**PROBLEM REQUIREMENTS**
Within the entries below, every line containing "help" is to be copied.

════

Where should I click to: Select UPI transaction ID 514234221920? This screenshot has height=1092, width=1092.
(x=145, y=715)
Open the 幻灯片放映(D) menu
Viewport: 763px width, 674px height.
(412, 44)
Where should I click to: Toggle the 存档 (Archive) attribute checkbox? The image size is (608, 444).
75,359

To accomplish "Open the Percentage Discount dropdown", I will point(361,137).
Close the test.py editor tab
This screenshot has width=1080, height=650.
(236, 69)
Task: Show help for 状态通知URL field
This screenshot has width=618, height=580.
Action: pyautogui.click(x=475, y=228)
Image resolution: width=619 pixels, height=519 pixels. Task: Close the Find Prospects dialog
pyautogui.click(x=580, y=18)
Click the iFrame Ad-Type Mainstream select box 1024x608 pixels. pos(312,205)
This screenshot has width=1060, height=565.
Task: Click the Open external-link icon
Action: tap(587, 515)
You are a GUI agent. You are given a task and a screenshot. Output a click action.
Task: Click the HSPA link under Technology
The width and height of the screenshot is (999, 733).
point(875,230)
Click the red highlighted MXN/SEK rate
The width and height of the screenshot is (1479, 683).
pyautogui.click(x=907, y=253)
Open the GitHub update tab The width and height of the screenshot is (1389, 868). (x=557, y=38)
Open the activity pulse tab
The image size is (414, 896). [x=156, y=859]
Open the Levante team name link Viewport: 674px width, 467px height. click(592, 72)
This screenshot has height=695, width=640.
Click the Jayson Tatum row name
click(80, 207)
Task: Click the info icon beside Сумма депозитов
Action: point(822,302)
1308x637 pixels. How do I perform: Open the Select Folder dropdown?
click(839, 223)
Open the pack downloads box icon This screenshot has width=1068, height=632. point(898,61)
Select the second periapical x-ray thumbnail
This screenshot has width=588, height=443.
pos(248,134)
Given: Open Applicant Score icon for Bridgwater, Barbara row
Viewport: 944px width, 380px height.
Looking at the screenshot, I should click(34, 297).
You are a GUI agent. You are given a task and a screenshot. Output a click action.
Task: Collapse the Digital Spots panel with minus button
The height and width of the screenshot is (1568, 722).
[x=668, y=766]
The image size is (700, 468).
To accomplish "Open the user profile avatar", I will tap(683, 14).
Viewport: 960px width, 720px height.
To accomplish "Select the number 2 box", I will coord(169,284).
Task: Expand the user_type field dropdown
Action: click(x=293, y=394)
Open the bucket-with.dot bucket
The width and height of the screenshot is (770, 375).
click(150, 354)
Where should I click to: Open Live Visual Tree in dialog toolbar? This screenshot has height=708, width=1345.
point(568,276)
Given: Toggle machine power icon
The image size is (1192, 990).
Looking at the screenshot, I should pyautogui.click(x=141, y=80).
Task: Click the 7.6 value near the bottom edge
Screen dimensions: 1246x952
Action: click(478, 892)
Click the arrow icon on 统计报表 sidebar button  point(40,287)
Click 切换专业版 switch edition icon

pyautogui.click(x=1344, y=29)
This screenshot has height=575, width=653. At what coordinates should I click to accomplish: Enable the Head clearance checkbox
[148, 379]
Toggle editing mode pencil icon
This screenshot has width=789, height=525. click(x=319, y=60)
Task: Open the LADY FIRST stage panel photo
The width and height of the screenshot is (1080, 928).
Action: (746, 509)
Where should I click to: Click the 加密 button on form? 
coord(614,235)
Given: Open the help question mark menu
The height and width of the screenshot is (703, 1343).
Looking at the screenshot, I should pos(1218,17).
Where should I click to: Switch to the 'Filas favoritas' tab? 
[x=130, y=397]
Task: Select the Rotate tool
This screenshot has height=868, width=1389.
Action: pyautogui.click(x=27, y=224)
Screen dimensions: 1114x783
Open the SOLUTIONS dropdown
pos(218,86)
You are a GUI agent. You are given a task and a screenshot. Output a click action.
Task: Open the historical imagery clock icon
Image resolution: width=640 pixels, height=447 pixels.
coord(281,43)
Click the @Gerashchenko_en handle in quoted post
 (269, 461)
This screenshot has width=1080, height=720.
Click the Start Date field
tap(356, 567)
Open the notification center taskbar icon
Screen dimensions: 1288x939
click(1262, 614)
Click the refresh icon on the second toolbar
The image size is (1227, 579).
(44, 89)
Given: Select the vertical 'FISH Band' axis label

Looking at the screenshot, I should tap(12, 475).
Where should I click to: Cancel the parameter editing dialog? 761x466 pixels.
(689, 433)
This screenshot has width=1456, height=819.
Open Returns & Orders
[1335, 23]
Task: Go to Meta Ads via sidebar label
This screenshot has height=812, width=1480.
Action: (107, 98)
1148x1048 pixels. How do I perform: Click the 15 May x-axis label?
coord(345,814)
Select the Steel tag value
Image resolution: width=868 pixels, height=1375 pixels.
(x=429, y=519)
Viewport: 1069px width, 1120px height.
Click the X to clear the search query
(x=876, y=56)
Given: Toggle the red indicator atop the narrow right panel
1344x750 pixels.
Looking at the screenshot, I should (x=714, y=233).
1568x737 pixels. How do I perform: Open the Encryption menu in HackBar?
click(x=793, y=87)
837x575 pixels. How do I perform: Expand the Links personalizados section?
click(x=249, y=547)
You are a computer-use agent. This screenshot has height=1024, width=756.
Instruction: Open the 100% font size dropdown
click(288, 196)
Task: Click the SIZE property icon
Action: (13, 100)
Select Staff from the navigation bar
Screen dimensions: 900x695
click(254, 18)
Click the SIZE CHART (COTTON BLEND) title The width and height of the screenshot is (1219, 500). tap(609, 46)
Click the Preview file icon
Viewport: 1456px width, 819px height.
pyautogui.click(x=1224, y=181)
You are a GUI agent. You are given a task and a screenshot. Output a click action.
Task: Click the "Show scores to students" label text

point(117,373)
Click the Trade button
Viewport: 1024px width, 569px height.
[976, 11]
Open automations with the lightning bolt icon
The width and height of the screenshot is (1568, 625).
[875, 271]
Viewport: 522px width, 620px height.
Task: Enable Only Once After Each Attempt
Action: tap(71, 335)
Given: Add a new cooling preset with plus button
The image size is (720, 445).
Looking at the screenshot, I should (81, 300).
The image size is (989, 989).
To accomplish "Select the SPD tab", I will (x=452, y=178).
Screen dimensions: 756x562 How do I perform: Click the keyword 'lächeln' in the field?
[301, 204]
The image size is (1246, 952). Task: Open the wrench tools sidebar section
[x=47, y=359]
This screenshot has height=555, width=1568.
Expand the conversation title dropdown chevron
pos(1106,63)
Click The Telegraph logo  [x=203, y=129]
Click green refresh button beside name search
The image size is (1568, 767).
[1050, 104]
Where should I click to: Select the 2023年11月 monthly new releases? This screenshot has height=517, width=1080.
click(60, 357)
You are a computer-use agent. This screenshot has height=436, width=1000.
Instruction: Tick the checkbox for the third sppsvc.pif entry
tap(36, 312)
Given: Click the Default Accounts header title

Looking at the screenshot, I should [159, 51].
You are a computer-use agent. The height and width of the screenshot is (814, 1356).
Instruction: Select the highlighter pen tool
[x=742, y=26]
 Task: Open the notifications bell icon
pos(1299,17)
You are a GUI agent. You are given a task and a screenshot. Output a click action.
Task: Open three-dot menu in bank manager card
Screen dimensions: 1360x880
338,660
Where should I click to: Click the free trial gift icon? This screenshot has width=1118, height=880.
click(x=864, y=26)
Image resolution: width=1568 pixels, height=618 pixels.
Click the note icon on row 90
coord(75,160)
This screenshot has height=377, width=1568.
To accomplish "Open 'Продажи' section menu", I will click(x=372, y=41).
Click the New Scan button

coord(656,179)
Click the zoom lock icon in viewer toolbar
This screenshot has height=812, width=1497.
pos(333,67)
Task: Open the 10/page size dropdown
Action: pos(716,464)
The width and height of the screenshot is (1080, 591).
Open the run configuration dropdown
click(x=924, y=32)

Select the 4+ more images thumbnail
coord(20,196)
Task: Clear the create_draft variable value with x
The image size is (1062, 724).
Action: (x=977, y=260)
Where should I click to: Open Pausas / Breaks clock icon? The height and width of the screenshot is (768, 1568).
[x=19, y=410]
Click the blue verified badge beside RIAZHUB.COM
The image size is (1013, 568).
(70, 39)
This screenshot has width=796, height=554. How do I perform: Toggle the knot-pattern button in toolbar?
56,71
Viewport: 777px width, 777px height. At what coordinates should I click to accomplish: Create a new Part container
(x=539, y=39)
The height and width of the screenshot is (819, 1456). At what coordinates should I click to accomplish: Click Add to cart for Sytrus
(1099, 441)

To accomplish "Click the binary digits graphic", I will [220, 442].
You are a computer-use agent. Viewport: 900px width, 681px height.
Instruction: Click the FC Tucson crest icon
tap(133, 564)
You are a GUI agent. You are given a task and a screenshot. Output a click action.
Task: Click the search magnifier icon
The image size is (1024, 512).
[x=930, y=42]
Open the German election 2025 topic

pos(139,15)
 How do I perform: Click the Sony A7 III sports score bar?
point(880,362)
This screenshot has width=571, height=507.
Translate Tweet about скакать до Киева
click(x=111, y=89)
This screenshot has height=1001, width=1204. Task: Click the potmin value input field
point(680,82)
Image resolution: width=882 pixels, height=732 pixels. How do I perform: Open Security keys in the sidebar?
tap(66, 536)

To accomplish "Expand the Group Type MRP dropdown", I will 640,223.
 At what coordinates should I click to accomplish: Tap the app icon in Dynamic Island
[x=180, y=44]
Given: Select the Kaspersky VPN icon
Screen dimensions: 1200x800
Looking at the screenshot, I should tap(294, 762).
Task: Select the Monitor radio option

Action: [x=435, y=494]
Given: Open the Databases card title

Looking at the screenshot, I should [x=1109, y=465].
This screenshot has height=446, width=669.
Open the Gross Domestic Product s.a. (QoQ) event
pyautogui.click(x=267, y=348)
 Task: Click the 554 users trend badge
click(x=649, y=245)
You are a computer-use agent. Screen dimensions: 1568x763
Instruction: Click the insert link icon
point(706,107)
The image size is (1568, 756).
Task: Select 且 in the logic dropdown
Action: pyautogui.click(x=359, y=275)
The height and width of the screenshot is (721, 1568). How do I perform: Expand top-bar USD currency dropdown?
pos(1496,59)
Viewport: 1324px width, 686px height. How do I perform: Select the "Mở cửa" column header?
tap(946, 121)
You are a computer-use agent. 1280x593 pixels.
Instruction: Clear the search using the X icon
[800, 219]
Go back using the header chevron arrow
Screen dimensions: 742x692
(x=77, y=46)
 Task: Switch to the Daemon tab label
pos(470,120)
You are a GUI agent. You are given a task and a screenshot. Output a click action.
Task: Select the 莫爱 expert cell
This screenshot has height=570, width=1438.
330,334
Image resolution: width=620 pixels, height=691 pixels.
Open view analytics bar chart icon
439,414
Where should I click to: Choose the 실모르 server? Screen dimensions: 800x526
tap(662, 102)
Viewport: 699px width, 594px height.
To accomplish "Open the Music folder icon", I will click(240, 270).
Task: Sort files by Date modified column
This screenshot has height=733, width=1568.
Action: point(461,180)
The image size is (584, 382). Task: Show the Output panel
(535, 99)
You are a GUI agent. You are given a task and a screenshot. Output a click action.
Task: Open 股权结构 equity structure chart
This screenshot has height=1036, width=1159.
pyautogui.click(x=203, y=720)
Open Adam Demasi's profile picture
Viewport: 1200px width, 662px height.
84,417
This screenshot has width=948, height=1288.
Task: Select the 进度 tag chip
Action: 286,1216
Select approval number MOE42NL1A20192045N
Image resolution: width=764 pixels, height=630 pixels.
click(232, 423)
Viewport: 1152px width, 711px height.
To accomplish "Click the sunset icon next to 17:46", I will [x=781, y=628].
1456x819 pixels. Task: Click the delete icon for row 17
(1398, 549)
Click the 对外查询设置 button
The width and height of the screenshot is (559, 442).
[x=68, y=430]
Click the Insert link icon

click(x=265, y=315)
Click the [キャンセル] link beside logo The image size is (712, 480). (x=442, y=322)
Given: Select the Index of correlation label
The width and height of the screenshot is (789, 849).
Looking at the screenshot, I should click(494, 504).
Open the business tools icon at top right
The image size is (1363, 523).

════

**SOLVED PROBLEM**
Task: Show help for 状态通知URL field
Given: Open the help question mark menu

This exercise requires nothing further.